(Task directions) Render as a JSON list of strings, one per line and omitting blank lines, the data from the line with "This screenshot has width=1366, height=768." through the end of the data.

(Records provided)
════
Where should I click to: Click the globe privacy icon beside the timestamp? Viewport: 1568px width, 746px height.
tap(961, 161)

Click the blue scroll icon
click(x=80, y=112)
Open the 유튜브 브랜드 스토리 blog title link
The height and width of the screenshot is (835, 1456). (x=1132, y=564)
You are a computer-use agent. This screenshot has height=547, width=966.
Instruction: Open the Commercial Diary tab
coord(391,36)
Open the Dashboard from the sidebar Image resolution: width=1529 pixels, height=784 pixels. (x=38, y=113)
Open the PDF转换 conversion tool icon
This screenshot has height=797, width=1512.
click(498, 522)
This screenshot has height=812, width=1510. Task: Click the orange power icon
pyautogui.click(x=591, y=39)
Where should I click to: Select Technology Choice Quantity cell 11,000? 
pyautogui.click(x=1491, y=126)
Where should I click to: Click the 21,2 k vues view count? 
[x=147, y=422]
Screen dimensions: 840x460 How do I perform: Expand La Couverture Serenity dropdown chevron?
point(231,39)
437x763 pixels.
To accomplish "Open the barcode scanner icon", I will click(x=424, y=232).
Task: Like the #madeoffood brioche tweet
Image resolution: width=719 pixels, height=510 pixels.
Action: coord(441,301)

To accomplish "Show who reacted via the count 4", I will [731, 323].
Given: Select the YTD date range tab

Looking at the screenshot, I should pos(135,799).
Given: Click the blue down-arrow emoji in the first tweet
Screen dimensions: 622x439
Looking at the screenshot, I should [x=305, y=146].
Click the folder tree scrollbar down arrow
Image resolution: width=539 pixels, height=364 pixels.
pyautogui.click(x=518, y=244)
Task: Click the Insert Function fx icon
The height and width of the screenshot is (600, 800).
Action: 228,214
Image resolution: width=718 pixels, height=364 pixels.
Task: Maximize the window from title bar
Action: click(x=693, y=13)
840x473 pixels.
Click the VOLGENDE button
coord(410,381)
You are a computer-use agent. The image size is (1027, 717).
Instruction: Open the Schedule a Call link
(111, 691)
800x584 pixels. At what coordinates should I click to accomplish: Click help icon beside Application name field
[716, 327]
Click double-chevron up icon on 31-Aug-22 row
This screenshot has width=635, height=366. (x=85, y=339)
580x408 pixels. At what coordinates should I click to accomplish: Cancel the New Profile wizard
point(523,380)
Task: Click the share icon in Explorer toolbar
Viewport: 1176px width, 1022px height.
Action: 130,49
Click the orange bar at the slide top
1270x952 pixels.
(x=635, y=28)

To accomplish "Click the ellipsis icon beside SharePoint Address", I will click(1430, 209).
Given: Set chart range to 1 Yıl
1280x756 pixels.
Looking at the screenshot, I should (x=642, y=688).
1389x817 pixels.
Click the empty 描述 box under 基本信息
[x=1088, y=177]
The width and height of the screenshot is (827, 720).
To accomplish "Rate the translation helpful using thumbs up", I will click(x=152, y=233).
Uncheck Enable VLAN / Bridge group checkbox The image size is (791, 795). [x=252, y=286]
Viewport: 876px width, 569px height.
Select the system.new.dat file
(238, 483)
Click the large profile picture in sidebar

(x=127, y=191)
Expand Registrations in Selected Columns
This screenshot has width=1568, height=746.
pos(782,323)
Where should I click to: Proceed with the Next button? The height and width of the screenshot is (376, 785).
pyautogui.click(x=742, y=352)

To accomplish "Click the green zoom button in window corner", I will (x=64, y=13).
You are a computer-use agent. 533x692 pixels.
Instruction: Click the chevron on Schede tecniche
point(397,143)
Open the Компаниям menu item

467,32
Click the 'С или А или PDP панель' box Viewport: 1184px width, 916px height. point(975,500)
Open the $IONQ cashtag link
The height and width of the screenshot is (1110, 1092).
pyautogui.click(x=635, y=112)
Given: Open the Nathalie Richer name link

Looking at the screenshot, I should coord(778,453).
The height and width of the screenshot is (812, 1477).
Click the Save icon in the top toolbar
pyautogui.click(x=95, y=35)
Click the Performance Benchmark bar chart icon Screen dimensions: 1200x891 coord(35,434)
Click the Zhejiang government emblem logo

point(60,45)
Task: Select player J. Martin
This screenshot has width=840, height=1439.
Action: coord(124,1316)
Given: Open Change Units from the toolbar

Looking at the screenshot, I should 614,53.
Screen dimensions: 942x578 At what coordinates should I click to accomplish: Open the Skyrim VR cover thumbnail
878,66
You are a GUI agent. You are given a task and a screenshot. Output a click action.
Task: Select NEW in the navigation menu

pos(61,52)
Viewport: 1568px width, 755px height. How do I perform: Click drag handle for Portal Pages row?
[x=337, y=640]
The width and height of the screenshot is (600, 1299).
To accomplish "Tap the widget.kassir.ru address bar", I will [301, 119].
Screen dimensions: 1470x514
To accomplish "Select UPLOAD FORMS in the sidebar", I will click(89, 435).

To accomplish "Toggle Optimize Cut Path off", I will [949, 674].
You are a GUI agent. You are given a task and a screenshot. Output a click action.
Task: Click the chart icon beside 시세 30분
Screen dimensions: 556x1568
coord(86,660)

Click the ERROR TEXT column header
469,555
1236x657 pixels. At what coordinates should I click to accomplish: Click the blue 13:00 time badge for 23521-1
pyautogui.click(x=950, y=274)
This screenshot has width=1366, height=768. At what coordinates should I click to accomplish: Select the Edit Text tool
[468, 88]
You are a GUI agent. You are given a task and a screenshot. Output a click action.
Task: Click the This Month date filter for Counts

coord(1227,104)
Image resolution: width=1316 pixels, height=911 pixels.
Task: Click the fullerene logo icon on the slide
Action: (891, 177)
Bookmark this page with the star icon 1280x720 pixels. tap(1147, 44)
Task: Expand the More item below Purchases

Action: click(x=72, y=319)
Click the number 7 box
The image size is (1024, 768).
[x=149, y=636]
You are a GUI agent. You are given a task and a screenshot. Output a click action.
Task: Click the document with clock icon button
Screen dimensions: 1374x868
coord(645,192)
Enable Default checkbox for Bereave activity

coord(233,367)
════
(Answer to this exercise)
[
  "This screenshot has width=1366, height=768. At what coordinates should I click to accomplish: Select the Edit Text tool",
  "[468, 88]",
  "You are a GUI agent. You are given a task and a screenshot. Output a click action.",
  "Task: Click the This Month date filter for Counts",
  "coord(1227,104)",
  "Image resolution: width=1316 pixels, height=911 pixels.",
  "Task: Click the fullerene logo icon on the slide",
  "Action: (891, 177)",
  "Bookmark this page with the star icon 1280x720 pixels. tap(1147, 44)",
  "Task: Expand the More item below Purchases",
  "Action: click(x=72, y=319)",
  "Click the number 7 box",
  "The image size is (1024, 768).",
  "[x=149, y=636]",
  "You are a GUI agent. You are given a task and a screenshot. Output a click action.",
  "Task: Click the document with clock icon button",
  "Screen dimensions: 1374x868",
  "coord(645,192)",
  "Enable Default checkbox for Bereave activity",
  "coord(233,367)"
]